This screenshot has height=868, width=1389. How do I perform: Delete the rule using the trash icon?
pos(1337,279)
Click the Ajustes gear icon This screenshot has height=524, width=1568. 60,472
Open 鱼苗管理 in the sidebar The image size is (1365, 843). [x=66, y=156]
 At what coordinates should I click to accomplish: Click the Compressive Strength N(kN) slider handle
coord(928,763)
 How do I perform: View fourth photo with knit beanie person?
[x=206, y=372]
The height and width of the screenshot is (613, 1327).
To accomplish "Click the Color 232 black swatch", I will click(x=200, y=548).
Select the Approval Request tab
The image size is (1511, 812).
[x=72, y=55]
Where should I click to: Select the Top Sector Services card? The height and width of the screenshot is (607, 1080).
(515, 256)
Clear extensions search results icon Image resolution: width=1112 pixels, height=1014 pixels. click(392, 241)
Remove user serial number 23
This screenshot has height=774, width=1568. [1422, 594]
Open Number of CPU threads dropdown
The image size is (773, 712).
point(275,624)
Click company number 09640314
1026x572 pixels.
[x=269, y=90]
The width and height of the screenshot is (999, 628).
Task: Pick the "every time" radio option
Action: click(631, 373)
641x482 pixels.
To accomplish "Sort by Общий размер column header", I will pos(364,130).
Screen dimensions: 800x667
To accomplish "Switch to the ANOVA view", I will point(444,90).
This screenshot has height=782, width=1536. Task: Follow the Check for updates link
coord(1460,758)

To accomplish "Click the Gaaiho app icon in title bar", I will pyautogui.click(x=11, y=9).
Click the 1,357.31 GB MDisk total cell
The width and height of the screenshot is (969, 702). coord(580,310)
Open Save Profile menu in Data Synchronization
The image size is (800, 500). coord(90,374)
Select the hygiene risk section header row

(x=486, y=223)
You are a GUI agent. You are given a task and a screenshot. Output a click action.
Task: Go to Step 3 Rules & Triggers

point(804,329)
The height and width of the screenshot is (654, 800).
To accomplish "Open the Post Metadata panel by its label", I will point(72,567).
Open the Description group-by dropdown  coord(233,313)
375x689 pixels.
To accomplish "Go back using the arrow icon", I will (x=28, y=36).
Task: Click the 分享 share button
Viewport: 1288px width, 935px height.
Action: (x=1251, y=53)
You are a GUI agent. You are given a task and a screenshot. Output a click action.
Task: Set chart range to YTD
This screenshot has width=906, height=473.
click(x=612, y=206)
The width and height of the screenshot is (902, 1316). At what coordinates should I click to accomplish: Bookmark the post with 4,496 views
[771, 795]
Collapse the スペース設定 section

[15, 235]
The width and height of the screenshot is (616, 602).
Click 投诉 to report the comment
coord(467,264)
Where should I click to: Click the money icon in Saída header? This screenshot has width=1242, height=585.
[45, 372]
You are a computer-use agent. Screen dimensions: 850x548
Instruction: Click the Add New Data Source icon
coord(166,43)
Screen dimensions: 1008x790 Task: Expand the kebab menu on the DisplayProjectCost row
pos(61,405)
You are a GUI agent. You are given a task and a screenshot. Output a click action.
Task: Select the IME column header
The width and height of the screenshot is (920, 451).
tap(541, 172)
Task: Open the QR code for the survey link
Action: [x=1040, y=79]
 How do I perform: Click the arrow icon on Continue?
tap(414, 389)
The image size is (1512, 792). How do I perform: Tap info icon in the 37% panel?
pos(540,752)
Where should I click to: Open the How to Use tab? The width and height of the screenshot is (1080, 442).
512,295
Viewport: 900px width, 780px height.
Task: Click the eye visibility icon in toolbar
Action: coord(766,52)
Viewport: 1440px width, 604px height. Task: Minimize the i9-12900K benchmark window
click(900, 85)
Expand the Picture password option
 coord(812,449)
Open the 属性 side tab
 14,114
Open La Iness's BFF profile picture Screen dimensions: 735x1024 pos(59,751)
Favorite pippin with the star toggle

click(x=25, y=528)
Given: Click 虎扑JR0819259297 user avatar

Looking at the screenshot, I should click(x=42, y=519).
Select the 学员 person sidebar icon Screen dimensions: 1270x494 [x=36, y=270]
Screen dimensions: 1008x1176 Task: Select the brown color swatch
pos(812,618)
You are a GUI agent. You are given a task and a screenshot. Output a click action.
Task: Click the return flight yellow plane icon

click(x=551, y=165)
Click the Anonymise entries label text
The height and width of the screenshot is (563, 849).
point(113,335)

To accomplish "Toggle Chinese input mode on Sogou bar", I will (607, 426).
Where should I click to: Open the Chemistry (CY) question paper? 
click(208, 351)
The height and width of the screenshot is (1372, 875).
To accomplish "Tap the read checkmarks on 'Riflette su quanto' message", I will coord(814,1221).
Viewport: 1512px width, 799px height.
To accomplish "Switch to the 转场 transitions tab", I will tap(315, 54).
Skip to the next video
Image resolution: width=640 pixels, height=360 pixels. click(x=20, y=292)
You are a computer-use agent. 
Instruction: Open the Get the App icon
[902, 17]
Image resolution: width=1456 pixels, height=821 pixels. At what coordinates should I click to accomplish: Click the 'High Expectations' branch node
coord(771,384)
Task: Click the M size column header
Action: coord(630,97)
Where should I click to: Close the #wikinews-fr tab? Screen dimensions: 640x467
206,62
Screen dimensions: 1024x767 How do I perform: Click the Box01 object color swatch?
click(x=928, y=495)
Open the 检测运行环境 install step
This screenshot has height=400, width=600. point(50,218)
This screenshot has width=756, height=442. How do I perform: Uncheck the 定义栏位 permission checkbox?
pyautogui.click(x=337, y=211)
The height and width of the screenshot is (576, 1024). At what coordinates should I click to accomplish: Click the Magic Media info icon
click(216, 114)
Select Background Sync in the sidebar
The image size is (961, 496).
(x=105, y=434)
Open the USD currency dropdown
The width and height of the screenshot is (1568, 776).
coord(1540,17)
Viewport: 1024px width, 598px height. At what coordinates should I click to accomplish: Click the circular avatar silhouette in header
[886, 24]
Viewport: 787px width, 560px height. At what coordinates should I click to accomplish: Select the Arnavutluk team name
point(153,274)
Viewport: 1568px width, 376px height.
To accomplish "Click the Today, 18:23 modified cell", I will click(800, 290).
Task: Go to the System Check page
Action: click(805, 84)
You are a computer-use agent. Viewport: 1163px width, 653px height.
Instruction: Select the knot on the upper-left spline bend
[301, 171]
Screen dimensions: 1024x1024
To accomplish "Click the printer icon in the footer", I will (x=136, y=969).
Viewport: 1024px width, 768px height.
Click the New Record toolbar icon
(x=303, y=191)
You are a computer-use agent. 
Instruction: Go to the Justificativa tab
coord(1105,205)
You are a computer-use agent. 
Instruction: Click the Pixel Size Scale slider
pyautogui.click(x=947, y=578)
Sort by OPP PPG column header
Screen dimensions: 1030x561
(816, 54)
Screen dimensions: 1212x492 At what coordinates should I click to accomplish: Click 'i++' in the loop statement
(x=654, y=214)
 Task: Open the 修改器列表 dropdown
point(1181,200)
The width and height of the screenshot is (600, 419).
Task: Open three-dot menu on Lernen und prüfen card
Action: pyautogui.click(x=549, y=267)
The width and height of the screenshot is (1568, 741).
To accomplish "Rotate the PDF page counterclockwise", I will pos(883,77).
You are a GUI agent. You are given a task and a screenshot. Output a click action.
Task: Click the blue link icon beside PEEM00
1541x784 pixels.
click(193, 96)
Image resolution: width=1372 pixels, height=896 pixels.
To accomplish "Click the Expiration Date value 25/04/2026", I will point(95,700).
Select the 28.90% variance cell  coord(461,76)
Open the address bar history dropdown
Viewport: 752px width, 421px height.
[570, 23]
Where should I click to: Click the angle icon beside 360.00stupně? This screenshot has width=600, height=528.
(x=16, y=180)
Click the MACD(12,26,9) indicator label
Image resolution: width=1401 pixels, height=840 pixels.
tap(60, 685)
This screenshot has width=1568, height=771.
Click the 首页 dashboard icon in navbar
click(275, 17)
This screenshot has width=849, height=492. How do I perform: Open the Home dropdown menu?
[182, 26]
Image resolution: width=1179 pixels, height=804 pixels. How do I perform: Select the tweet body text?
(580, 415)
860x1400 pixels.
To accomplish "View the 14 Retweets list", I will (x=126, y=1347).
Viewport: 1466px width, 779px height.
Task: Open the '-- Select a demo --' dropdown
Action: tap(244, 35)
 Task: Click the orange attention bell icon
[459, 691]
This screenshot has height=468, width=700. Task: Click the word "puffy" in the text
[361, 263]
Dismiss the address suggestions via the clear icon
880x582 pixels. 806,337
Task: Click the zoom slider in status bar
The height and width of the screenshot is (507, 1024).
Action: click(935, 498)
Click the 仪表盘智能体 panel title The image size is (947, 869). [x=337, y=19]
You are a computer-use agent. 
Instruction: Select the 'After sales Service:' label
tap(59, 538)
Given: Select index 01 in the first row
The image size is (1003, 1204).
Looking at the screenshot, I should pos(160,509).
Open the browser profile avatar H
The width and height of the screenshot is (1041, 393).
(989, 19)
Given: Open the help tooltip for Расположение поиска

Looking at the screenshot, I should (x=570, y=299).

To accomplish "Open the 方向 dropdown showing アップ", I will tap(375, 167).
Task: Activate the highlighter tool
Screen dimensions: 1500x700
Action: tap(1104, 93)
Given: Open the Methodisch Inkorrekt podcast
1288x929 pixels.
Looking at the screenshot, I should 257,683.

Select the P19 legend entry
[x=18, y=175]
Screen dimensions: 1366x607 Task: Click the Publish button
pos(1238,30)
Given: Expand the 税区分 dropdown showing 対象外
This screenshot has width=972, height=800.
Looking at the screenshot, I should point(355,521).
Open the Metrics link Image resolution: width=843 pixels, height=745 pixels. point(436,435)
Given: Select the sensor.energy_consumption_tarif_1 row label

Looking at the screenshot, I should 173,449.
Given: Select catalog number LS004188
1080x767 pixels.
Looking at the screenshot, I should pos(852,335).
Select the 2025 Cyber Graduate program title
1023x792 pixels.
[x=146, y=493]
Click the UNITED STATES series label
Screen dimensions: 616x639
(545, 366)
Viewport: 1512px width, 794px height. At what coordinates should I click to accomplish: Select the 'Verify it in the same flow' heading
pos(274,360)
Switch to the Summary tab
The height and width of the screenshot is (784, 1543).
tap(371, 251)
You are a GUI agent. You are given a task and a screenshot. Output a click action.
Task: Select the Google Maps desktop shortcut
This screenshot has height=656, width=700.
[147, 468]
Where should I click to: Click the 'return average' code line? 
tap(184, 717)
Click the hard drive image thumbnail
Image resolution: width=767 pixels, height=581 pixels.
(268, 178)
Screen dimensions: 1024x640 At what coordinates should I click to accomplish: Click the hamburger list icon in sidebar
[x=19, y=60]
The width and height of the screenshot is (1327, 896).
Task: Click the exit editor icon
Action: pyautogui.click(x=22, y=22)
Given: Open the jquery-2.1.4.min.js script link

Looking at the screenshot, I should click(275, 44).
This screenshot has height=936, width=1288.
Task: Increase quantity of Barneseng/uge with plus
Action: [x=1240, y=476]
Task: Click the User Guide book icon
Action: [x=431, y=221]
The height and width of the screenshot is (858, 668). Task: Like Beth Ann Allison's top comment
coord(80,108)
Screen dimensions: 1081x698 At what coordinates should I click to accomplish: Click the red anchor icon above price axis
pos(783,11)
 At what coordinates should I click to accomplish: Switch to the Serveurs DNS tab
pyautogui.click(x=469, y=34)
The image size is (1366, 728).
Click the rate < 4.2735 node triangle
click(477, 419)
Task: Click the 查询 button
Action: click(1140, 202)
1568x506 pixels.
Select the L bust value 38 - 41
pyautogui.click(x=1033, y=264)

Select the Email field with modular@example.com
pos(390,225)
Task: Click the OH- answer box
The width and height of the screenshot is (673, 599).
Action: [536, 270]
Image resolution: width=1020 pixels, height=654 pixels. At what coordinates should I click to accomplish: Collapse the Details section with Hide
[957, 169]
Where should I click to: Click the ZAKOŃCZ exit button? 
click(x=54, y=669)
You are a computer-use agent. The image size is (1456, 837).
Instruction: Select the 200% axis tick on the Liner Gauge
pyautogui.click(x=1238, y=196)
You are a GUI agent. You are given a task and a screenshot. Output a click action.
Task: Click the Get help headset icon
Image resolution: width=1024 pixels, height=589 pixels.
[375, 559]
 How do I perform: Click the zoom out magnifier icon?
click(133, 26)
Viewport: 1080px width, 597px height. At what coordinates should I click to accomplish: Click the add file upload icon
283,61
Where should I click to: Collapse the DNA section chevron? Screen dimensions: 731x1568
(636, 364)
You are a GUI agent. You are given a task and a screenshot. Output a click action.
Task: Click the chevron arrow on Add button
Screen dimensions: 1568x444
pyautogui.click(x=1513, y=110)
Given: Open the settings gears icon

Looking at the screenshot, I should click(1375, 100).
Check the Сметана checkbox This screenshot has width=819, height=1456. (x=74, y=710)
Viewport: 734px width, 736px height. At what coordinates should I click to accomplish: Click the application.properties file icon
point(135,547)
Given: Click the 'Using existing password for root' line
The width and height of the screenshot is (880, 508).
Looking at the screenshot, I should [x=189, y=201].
··········
> [The task] In the listing above, the lines from the one containing "Dismiss the address" through the one containing "Open the browser profile avatar H" must be set down exactly, with no other lines.

> [The answer]
Dismiss the address suggestions via the clear icon
880x582 pixels. 806,337
Task: Click the zoom slider in status bar
The height and width of the screenshot is (507, 1024).
Action: click(935, 498)
Click the 仪表盘智能体 panel title The image size is (947, 869). [x=337, y=19]
You are a computer-use agent. 
Instruction: Select the 'After sales Service:' label
tap(59, 538)
Given: Select index 01 in the first row
The image size is (1003, 1204).
Looking at the screenshot, I should pos(160,509).
Open the browser profile avatar H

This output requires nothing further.